Plaintiffs who believe they are bringing claims that have merit, but don't have great supporting evidence, often receive settlement amounts now. But would the general public actually believe that someone received $20k, $50k or more, believe the company didn't actually violate the law? Perhaps the person was in fact harassed, but did not effectively notify the company. Legally, the company is not liable, but in practice, will often offer a decent settlement, in exchange for confidentiality. If the company is going to have to pay the settlement amount, and face public criticism and backlash (possibly costing much more than the settlement amount) - why not litigate the case? All things considered, it may now be cheaper to litigate than settle.

Companies that now have a policy to settle all or substantially all of their employment claims (they do exist) will revisit these policies, to the detriment of people filing frivolous claims, as well as those with meritorious claims, but poor evidence or shoddy representation. Pro se plaintiffs will now, instead of receiving settlement, lose in court or more likely on motion. I have not had a pro se case where the plaintiff understood discovery obligations (mine or theirs), how to use interrogatories, or would have much of a chance at all before a judge. To settle those claims publicly would invite every terminated employee to file a discrimination suit pro se and hope for a windfall.

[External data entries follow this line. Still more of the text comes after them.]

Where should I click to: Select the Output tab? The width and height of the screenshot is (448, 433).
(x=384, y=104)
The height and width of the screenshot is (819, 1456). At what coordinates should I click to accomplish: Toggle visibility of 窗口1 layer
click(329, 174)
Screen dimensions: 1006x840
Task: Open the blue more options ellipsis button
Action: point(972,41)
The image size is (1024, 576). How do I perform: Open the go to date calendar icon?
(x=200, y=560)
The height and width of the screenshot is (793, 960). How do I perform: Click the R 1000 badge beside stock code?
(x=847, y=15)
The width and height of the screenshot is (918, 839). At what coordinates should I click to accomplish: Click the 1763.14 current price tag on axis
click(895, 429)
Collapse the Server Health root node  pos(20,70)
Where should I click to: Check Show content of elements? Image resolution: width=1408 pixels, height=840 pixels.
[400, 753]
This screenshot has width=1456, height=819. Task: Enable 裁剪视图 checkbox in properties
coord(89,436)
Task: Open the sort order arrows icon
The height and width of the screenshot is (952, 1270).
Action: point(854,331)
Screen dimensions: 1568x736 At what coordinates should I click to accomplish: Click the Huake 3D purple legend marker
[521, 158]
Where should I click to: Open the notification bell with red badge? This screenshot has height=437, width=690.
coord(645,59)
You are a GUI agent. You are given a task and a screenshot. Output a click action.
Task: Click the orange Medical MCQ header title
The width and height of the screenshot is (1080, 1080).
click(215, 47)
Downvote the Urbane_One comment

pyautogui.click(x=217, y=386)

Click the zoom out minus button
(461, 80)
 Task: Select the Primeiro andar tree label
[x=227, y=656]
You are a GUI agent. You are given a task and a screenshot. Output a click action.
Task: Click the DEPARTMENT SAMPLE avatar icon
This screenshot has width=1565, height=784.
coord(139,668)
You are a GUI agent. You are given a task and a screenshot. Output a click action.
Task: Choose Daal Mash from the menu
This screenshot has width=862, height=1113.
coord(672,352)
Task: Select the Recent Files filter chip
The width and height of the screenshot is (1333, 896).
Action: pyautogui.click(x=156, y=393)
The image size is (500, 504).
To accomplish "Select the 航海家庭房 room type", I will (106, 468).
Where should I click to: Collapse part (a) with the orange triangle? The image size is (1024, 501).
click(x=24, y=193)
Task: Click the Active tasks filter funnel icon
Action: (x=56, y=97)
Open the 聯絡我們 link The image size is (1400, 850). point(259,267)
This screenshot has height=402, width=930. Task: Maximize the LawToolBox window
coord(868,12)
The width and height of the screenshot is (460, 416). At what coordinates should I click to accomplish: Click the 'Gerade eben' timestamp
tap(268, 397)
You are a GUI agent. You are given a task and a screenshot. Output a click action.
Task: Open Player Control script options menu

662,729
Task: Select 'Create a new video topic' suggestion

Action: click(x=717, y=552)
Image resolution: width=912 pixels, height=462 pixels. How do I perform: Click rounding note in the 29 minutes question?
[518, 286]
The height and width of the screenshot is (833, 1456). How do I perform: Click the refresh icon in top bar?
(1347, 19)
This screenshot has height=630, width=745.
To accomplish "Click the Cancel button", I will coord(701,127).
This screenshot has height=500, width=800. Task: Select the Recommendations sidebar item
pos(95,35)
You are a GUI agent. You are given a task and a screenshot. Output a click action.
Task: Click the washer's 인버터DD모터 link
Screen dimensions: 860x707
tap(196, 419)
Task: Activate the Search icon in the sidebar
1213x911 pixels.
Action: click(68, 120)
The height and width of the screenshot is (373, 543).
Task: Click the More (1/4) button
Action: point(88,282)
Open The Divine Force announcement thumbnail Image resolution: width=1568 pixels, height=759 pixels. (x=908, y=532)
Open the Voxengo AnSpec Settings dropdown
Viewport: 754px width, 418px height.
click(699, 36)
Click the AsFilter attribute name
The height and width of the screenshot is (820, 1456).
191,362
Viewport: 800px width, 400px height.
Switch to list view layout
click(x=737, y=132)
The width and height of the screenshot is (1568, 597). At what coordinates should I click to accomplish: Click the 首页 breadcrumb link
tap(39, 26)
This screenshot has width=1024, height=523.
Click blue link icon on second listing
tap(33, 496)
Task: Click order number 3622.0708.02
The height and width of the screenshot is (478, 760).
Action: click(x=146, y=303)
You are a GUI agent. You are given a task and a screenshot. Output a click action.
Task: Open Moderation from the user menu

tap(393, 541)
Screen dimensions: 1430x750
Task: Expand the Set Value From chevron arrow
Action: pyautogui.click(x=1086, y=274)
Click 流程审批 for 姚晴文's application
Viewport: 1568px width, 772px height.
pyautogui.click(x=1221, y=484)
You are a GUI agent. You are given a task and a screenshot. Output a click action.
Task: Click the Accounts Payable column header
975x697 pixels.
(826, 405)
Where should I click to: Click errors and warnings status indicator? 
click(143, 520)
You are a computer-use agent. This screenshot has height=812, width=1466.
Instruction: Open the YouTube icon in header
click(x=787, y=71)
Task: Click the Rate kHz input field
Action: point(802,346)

The author seems to be offended that a company which has had a discrimination claim filed against it, has an option of resolving the issue without admitting liability, short of a verdict by a jury.

Who benefits from this scheme? If she would like to know what employment cases settle for, she can talk to any number of employment lawyers who will speak generally on the subject. She seems more concerned that when she hears the initial claim, she doesn't get to hear how the company suffered in response. Which may be viscerally satisfying, but doesn't justify the effects on everyone else.

Posted by: Tor | Feb 1, 2008 10:42:18 AM

I have a current case with the EEOC hiring case where i was discriminated against when a disability was revealed after the conditional offer of employment. First the eeoc was excited about my case saying its a 365,000 case. After the deposition they made a 180 and I was ridiculed on the phone for crying at the deposition and she said I lied on my application the medical part of the application that asked illegal questions reagrding my disability. In fact the question actually asked if I had Psycholoical issues or saw a psychiatrist. I thought they could not ask these questions?

Anyway I cannot beleieve how nasty the EEOC was to me. I thought they were supposed to be protecting my rights. When I told them I did not want to settle they got more angry with me. I did nothing wrong here. i was the one discriminated against and now I am the enemy. Whats going on at the EEOC???